Some residents maintained the property owner had long failed to abide by Metro Codes requirements; that the building was essentially a slum. Neighbors handed Murray 155 signatures in opposition to the rezoning change, but she still backed the developer before finally withdrawing the bill after 11 community meetings.
“It shouldn’t have taken the neighbors that long to get the response that they wanted,” Hollin said.
As the rezoning battle played out, reports surfaced that Murray, who describes herself as a social worker and sociologist, spent considerable time living in Detroit.
“If you want to work in Detroit, that’s fine,” Hollin said. “If she was doing that job and her [Council] job at the same time, it would have been less of a concern. It became a major concern when the fundamentals of the job weren’t happening.”
But Murray categorically denied ineffectiveness. “There’s no way that I have abandoned my duties,” she said. “Why is the city allowing this to happen? That’s the question.”
Soon, momentum for the recall movement began. Hollin said he approached seven or eight potential candidates before deciding he should be the one to take on the embattled lawmaker.
“My career was doing just fine,” he said. “I never envisioned myself holding public office.”
Murray, who questioned whether some of the signatures were forged, said the recall was “planned by my opponent since January. The rezoning is just a front; it’s a ploy they’re using.
“This is the third time they’re running against me,” she said. “They’re still upset because we beat them out of the first race [in 2003].”
‘Not what it’s about’
Hollin’s supporters say their efforts to unseat Murray followed her refusal to respond to some 7,000 emails, answer phone calls and support constituents.
Amy Bryson, a District 5 resident against whom Murray filed a harassment complaint, said she’s excited about being part of a district that’s exercising its civic rights.
“Any time, I think, you have an election at any period of time, you’re going to have some kind of a division. That’s what the democratic process is all about,” Bryson said.

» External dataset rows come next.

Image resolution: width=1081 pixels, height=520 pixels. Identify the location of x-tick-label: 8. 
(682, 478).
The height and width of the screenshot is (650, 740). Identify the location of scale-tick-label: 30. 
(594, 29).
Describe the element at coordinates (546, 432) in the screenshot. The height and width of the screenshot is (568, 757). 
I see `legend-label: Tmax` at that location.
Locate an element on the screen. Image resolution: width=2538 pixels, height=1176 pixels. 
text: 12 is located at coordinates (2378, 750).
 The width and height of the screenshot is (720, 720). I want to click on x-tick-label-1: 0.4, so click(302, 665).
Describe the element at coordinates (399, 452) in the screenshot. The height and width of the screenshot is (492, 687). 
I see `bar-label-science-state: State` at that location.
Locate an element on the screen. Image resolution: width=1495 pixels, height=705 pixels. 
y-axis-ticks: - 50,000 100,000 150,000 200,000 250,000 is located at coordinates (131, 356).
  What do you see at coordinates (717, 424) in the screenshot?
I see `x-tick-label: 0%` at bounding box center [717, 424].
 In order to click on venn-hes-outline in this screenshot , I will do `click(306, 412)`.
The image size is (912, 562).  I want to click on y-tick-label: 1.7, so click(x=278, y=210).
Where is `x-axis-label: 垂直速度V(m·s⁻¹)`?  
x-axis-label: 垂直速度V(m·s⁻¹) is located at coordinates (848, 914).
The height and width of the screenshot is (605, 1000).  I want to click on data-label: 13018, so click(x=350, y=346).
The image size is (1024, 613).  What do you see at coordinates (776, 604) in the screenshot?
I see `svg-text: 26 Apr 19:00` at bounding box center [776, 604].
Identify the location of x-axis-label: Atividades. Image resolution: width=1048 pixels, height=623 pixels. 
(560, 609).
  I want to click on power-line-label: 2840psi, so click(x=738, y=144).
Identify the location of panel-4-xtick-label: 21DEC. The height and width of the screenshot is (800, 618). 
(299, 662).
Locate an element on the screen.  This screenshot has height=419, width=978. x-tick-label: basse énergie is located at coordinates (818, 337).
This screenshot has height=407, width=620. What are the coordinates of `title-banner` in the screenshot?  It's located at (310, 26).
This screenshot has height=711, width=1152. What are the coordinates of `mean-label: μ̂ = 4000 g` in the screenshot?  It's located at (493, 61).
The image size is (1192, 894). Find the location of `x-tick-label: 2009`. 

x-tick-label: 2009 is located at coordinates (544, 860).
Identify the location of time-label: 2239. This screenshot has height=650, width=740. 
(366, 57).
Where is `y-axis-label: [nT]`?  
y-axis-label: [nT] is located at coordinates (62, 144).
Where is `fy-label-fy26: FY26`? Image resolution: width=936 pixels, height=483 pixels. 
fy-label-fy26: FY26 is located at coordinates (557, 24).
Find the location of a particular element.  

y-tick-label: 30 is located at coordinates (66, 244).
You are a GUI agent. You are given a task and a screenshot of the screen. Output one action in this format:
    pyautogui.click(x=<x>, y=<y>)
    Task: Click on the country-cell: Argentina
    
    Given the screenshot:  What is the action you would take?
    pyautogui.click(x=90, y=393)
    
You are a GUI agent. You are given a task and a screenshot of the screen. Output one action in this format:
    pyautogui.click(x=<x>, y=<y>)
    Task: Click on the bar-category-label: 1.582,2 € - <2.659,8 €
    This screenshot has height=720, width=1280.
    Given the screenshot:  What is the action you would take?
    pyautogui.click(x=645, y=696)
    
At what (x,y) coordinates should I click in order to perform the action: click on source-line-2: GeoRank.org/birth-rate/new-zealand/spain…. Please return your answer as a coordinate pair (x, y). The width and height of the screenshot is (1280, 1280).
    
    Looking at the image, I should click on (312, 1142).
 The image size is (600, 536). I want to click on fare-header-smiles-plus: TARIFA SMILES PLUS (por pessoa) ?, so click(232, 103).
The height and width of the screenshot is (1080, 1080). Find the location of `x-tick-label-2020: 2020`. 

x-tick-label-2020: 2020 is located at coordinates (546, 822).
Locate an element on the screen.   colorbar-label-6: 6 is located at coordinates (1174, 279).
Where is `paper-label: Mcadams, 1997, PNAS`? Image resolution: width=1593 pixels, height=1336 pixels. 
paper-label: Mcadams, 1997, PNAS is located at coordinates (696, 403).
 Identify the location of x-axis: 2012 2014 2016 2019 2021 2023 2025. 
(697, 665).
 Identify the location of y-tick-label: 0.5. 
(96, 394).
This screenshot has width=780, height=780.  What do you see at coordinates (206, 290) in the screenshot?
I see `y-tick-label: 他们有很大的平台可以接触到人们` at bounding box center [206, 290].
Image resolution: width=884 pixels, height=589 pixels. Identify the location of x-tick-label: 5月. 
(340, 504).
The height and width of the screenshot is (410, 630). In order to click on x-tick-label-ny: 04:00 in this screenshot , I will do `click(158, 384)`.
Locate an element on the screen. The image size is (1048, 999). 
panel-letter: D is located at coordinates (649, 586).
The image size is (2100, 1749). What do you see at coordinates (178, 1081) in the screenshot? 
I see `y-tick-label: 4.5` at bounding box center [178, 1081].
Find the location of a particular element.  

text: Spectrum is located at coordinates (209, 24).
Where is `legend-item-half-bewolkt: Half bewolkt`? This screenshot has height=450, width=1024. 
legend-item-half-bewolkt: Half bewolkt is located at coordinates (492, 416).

“What concerns me is people are trying to play this is as the haves and have-nots, that this is a black-white issue, that this is a poor-rich issue,” she said. “That’s not what it’s about.”
Meanwhile, friends of Murray see the special election as an unfair attack on an elected official who led efforts to clean up Dickerson Pike and the surrounding area, spearheaded crime reduction and supported economic development.
“This community has come a long way with the Council people who have been here,” Cleve Yokley said. “Murray has worked with other Council persons to get things done for the city.”
Both candidates, confident in victory, claim to have built strong coalitions of supporters comprised of voters who are young, old, black and white.
“From people outside looking in, there appears to be a racial division, but ride around with me and you’ll find out what it’s about,” Hollin said.
Murray said the recent growth in the neighborhood is good, adding that one of her goals since she took office has been to increase diversity. But the special election, she insisted, is just more of the same from unrelenting opposition.
“We’ll win,” Murray vowed. “But I believe this has been terrible for our community.”